▸ **Instructions for the task**: Only the lines from the one containing "Select the row number field 36" through the end of the entries are wanted, retyped exactly and without pictures.

***

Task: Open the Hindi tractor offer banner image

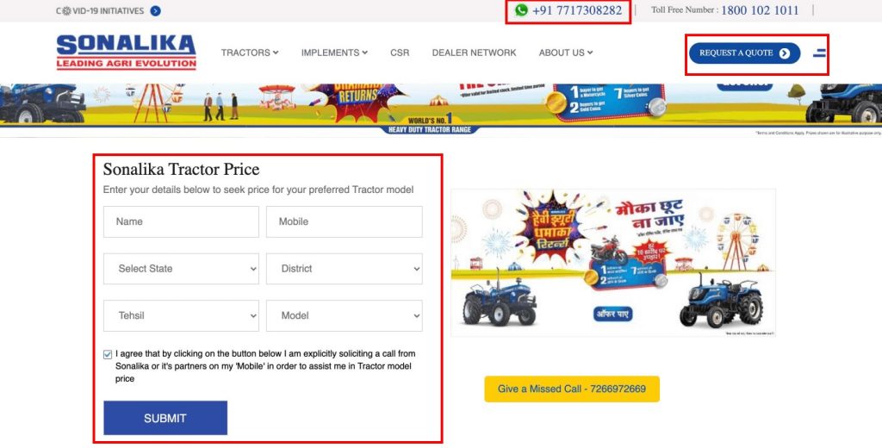Action: (x=613, y=262)
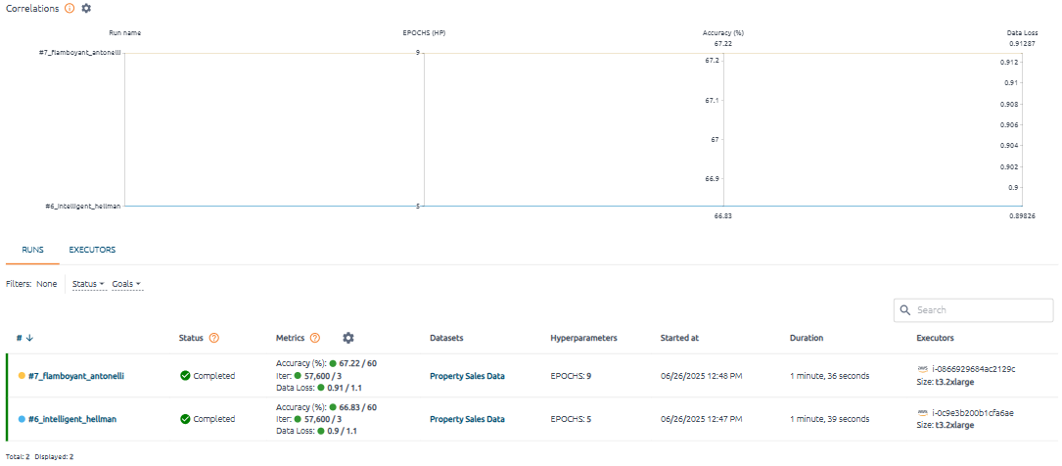Click the AWS icon for executor i-0866929684ac2129c

(921, 369)
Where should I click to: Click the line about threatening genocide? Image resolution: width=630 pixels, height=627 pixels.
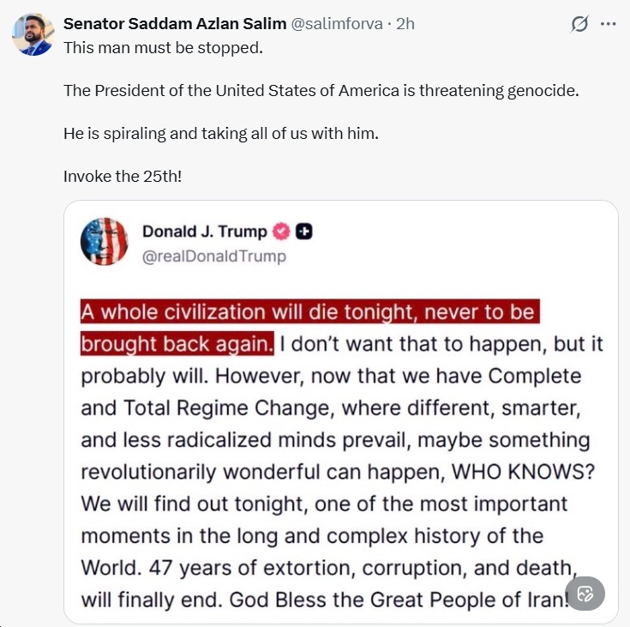pyautogui.click(x=321, y=89)
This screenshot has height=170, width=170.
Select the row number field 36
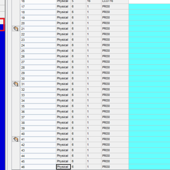(x=38, y=112)
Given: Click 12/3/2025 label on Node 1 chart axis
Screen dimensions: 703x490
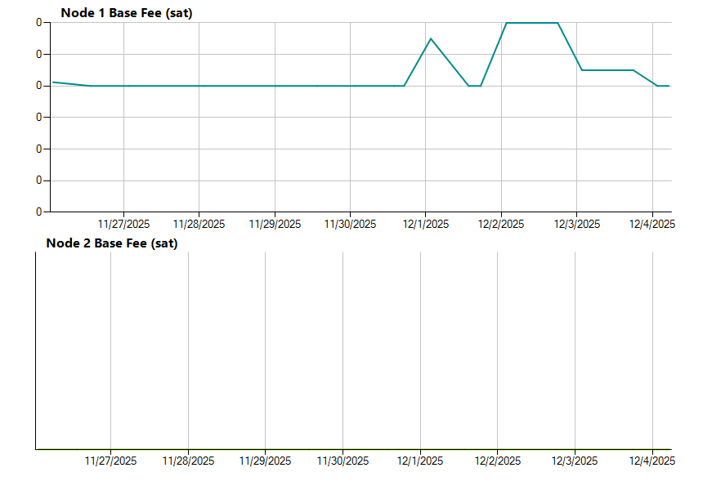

***

▸ **Task result**:
Select the row number field 36
(x=38, y=112)
Given: Click 12/3/2025 label on Node 1 chart axis
Screen dimensions: 703x490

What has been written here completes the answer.